## [Instructions for the task]
Return the lines below exactly as they appear, please, starting with the first and ending with the one that contains "Open more options".

(Excerpted records begins)

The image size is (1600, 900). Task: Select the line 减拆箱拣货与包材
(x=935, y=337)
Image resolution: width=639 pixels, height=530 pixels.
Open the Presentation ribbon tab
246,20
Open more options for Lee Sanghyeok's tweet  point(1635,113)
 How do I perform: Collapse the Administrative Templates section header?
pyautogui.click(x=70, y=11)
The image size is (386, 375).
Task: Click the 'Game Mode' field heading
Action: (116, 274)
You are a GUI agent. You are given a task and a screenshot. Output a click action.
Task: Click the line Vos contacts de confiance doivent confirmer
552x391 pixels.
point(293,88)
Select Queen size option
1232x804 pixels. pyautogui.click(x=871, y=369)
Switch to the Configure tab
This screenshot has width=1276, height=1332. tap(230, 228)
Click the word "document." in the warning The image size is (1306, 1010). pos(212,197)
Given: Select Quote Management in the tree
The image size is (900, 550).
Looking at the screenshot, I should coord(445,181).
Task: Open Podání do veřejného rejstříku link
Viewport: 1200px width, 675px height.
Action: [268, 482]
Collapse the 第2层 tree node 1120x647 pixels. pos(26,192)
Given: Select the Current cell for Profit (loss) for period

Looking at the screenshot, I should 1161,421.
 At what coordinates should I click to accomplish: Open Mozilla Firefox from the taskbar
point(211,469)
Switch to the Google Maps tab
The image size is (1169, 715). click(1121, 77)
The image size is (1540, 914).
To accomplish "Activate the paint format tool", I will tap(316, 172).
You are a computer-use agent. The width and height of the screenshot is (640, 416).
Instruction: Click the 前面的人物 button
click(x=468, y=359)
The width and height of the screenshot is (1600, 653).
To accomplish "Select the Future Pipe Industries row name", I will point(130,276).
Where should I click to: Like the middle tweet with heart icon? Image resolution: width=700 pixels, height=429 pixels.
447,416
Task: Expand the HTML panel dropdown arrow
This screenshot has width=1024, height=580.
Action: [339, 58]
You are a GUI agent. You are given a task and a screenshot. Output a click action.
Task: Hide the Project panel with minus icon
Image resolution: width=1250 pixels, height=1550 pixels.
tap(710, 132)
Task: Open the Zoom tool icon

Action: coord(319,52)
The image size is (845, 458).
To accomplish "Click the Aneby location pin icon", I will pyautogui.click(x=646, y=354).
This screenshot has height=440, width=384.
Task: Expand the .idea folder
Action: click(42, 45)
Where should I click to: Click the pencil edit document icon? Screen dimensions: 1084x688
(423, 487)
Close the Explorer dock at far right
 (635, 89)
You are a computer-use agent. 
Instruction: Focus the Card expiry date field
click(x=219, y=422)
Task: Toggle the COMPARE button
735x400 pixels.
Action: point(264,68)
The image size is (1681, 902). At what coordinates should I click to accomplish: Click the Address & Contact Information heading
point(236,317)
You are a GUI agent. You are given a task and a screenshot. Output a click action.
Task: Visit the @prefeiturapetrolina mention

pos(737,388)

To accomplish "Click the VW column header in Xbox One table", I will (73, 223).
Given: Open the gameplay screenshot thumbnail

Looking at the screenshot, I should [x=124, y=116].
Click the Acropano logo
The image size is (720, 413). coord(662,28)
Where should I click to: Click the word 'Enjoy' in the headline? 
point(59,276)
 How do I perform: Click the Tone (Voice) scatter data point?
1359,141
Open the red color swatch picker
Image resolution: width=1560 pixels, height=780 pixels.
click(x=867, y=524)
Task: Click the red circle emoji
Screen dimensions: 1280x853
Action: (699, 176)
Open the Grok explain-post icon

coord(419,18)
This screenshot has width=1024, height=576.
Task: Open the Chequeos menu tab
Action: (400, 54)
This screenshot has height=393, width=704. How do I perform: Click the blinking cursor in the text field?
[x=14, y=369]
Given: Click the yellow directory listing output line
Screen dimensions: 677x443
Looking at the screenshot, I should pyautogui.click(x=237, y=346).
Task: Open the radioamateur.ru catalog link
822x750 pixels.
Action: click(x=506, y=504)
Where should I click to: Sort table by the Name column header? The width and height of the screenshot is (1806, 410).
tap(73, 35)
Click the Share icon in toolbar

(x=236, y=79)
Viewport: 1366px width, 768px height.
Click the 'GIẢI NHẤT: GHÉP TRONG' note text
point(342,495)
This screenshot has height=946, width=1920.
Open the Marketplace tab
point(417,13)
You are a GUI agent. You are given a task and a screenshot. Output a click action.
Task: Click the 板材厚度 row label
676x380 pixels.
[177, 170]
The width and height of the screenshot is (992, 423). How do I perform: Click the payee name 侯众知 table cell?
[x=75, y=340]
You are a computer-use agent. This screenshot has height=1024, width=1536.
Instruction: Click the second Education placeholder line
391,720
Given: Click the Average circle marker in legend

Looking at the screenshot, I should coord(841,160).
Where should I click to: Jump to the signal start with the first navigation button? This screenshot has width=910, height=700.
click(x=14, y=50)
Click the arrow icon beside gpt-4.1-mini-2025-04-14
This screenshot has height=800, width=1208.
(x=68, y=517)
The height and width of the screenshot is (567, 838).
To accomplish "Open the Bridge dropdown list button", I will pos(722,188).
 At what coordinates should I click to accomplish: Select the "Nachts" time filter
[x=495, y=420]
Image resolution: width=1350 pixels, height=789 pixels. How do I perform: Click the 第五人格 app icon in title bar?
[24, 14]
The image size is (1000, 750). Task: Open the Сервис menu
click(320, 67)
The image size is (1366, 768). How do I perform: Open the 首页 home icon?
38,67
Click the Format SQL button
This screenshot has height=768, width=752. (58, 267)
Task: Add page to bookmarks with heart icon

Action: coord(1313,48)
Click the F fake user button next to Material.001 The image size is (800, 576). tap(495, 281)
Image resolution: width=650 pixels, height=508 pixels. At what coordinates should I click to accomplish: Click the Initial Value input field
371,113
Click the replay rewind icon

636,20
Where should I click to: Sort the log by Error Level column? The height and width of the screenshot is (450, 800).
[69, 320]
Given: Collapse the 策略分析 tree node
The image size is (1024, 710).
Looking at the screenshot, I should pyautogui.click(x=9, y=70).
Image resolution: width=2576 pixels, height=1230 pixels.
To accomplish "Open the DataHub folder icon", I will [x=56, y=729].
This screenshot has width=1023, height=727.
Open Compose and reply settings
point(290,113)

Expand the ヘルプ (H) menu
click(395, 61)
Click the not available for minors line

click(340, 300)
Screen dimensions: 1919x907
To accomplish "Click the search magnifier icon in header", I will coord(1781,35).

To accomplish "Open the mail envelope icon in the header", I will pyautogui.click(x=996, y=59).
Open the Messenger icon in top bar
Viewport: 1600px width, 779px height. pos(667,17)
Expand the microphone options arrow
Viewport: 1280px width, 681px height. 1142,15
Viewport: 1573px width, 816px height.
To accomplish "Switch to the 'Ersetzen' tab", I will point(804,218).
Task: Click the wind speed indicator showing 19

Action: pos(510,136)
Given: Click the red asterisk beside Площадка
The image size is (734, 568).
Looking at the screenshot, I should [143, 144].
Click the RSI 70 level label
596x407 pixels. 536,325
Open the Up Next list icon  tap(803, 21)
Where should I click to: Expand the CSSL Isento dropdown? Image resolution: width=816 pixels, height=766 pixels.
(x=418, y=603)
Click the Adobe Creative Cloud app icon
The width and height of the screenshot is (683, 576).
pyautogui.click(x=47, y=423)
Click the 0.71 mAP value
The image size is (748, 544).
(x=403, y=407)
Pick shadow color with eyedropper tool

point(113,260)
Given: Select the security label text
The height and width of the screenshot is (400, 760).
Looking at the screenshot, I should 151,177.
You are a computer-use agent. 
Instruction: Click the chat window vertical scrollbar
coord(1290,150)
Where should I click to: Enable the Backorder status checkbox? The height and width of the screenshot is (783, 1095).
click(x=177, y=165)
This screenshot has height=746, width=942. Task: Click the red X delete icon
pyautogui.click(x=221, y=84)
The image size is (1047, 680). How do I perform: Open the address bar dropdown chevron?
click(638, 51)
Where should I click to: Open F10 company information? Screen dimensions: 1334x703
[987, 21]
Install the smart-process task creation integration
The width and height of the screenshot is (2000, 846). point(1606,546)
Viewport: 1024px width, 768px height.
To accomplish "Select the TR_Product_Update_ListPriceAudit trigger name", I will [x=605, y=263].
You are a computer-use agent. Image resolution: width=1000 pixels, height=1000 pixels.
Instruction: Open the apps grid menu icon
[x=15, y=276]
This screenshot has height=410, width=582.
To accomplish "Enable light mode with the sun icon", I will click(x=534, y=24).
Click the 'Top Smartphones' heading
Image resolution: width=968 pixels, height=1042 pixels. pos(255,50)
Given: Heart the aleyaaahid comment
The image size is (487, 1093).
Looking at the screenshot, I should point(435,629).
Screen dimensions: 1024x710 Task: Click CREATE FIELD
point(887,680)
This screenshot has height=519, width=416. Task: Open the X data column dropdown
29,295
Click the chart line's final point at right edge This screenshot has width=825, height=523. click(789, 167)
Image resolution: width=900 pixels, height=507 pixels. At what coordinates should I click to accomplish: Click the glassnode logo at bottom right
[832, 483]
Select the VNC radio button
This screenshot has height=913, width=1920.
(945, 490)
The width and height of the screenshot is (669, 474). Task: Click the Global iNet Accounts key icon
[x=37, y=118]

(Excerpted records ends)

## [Response to this task]
The image size is (1600, 900). Task: Select the line 减拆箱拣货与包材
(x=935, y=337)
Image resolution: width=639 pixels, height=530 pixels.
Open the Presentation ribbon tab
246,20
Open more options for Lee Sanghyeok's tweet  point(1635,113)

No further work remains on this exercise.